To know for sure if you have mold, it’s always best to have professional mold testing done by Pure Maintenance of Central Illinois. Times when you definitely need to have testing done include the following situations: 

  • When you are buying a home

This is especially true if the house has been closed up while it has been on the market. The lack of ventilation in a home that is sealed, not being lived in, is the reason mold develops in these properties.

Aside from that no one is in the house daily to look for signs of mold, so the problem may go unnoticed for weeks or longer. Before you buy a home, you should have an up-to-date mold inspection. 

  • If you smell classic mold odors 

Mold smells musty. Some people describe it as earthy. If you can’t seem to get rid of a musty, old house smell in your home, mold may be the culprit. 

A visual inspection alone won’t always be sufficient for locating mold in your home.

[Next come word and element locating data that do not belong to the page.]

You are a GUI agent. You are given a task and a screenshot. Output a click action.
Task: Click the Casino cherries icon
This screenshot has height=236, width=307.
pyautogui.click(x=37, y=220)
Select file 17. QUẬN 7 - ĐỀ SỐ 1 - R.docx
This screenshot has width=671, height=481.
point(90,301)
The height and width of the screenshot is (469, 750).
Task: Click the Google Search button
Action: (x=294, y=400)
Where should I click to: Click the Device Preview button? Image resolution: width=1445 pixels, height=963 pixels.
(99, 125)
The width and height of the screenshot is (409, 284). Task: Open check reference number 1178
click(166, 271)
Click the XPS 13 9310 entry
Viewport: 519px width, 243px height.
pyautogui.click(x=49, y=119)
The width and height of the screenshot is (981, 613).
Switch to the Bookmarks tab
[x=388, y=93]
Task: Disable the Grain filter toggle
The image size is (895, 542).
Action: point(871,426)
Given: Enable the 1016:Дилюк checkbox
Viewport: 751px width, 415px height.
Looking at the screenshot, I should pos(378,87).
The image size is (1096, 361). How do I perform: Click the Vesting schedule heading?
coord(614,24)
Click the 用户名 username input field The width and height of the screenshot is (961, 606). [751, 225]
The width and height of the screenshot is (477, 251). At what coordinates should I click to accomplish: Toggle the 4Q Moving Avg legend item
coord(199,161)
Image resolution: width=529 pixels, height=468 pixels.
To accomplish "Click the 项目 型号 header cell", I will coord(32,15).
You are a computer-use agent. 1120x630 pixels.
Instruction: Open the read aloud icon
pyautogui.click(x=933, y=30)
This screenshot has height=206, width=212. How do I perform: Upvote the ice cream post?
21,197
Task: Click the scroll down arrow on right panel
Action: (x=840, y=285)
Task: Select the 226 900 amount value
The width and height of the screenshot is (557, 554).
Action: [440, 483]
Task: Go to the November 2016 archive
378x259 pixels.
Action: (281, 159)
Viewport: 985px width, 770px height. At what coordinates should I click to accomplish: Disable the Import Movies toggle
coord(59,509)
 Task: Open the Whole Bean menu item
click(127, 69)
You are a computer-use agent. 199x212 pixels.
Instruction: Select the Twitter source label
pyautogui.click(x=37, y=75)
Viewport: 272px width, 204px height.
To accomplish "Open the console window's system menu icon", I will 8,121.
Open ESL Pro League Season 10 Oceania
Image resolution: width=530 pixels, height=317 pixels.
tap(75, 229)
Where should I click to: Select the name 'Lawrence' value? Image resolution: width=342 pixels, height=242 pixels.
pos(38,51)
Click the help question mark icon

Most homeowners don’t really know what they are looking for in terms of the beginning stages of mold, only identifying it when it’s too late. 

It usually takes a dual effort from mold experts of testing mold levels along with a skilled visual inspection to identify mold and come up with an effective plan to remove it. 

  • After flooding or leaks 

If your home experiences any type of flooding or leaks, you should have your home tested for mold. Mold is very common after flooding because the excess moisture gives mold spores the perfect place to land take root. 

In addition to repairing water damage, you may have mold removal or mold remediation to take care of after these events. The sooner you take action, the less expensive the repairs will be, and the less risk the water and mold will hold for your family.